(Dataset excerpts)
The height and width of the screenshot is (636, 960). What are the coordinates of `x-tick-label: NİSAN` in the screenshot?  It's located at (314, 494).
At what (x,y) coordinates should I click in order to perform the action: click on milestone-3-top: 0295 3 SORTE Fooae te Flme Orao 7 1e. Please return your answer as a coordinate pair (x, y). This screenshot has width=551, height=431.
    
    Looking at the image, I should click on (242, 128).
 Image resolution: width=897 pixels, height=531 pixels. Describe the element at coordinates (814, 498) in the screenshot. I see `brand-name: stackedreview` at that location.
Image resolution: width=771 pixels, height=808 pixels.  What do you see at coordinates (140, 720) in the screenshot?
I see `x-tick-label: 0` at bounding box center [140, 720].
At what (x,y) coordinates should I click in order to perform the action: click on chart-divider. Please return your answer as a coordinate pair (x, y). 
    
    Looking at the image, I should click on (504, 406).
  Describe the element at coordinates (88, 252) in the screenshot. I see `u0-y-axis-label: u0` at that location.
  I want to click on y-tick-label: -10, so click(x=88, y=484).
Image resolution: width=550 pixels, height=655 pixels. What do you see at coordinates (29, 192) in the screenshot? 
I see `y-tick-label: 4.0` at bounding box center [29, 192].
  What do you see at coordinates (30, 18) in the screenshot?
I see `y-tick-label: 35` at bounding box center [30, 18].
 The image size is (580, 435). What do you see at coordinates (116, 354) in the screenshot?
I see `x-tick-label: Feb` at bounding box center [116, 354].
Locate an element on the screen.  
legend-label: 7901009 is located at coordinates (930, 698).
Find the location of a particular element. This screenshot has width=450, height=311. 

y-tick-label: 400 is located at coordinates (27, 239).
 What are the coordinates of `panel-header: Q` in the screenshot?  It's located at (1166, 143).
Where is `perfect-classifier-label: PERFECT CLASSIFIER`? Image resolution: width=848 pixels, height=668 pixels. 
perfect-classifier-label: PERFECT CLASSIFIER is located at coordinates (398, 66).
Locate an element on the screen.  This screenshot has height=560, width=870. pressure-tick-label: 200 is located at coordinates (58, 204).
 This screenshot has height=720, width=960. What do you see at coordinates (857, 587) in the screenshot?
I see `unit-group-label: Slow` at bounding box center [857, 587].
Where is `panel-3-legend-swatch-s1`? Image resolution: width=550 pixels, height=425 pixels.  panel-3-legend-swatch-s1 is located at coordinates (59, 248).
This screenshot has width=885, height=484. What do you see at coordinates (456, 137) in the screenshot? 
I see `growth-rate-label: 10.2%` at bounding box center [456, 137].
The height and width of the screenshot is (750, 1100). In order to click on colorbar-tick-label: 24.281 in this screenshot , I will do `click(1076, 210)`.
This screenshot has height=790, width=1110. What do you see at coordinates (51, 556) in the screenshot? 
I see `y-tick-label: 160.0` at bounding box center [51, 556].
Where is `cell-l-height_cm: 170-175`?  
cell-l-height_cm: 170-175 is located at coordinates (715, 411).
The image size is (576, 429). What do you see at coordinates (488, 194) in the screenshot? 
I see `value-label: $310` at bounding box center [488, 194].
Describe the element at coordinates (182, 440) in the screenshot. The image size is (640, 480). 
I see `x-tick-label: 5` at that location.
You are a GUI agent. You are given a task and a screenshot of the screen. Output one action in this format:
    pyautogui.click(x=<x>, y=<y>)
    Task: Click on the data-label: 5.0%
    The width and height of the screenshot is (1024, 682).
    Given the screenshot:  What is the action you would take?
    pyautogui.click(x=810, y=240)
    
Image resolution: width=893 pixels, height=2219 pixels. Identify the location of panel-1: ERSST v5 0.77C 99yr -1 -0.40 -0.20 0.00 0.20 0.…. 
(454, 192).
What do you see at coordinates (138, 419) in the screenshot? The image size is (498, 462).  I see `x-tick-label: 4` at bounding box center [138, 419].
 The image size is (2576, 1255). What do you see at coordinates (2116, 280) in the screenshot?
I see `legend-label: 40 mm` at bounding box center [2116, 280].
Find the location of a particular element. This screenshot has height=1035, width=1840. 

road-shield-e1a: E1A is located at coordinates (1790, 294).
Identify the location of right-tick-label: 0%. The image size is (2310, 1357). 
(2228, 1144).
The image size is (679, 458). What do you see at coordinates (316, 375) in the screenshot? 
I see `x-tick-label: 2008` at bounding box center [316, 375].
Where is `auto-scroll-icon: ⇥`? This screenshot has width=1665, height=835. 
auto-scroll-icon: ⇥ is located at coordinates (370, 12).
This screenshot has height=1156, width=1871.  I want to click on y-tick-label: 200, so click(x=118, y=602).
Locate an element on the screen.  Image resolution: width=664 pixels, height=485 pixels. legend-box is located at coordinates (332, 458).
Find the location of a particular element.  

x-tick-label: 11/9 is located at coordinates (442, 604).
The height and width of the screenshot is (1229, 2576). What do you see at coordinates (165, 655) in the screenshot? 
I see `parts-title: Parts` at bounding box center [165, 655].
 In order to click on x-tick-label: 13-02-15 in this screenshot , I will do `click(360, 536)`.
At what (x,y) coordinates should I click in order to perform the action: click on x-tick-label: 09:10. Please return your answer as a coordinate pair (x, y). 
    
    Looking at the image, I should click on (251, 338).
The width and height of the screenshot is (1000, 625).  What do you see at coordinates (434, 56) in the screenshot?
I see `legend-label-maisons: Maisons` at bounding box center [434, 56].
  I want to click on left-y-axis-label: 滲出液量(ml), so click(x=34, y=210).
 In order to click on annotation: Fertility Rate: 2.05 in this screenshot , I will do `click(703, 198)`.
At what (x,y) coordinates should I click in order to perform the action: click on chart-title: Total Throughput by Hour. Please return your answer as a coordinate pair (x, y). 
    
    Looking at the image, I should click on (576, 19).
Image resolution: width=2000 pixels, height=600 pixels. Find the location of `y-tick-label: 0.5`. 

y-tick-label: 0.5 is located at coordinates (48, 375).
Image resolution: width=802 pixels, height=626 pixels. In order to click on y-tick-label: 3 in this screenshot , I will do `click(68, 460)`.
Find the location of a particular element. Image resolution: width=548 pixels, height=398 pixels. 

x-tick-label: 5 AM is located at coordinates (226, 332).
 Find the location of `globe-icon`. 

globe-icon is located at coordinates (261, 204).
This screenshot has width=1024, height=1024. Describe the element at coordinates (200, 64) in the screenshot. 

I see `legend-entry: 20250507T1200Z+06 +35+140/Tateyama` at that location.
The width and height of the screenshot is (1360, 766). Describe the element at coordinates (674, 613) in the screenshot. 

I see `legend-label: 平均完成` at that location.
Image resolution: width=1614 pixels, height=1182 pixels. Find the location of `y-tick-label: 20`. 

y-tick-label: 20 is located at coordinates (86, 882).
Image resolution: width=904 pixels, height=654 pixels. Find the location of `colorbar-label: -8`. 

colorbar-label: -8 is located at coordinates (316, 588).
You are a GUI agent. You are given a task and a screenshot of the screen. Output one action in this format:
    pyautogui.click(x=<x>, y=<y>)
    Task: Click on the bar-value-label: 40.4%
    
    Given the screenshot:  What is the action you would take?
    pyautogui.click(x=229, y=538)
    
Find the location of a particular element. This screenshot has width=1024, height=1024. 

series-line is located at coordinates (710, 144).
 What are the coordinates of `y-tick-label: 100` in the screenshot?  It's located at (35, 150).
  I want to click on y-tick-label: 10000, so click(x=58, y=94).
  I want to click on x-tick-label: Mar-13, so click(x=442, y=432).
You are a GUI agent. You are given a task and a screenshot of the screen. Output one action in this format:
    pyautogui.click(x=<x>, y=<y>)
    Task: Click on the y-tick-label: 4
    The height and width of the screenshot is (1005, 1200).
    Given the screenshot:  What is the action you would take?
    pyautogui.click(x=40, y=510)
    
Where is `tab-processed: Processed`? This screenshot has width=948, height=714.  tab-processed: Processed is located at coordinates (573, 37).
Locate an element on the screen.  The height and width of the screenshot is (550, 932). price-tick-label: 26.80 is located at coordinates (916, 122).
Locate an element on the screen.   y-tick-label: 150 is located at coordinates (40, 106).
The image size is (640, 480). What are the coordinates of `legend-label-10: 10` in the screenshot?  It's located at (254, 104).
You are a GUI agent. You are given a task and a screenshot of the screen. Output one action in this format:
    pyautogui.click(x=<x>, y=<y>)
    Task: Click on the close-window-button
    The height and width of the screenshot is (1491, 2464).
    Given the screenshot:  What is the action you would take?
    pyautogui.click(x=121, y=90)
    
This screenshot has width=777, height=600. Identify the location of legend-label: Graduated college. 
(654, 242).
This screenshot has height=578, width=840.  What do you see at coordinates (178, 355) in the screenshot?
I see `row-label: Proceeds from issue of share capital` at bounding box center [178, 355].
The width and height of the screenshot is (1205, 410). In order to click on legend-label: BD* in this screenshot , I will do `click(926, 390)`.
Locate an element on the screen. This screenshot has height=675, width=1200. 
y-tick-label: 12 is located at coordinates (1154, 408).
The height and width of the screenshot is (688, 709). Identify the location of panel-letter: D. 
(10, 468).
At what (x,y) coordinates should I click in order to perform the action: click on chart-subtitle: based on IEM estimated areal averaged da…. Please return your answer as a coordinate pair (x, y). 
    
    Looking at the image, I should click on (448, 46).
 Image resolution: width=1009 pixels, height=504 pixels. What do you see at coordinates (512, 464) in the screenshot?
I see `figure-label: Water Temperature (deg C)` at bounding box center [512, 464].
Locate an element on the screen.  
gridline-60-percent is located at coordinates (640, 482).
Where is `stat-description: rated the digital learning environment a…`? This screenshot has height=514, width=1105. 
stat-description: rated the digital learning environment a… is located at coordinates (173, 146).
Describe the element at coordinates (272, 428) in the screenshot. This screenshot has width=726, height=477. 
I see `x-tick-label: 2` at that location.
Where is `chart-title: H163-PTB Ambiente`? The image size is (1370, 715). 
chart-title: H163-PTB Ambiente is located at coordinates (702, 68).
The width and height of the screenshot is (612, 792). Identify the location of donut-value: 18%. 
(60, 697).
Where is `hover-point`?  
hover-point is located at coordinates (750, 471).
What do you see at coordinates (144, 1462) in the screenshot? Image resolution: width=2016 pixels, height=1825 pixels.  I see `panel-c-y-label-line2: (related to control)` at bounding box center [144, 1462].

— What the task requires —
Rewrite the records from the line that contains "is (1370, 715)." through the end of the records, switching "Where is" to "Locate" and leaving everything else unchanged.

— Response below —
Locate `chart-title: H163-PTB Ambiente`? The image size is (1370, 715). 
chart-title: H163-PTB Ambiente is located at coordinates (702, 68).
The width and height of the screenshot is (612, 792). Identify the location of donut-value: 18%. 
(60, 697).
Locate `hover-point`?  
hover-point is located at coordinates (750, 471).
What do you see at coordinates (144, 1462) in the screenshot? Image resolution: width=2016 pixels, height=1825 pixels.  I see `panel-c-y-label-line2: (related to control)` at bounding box center [144, 1462].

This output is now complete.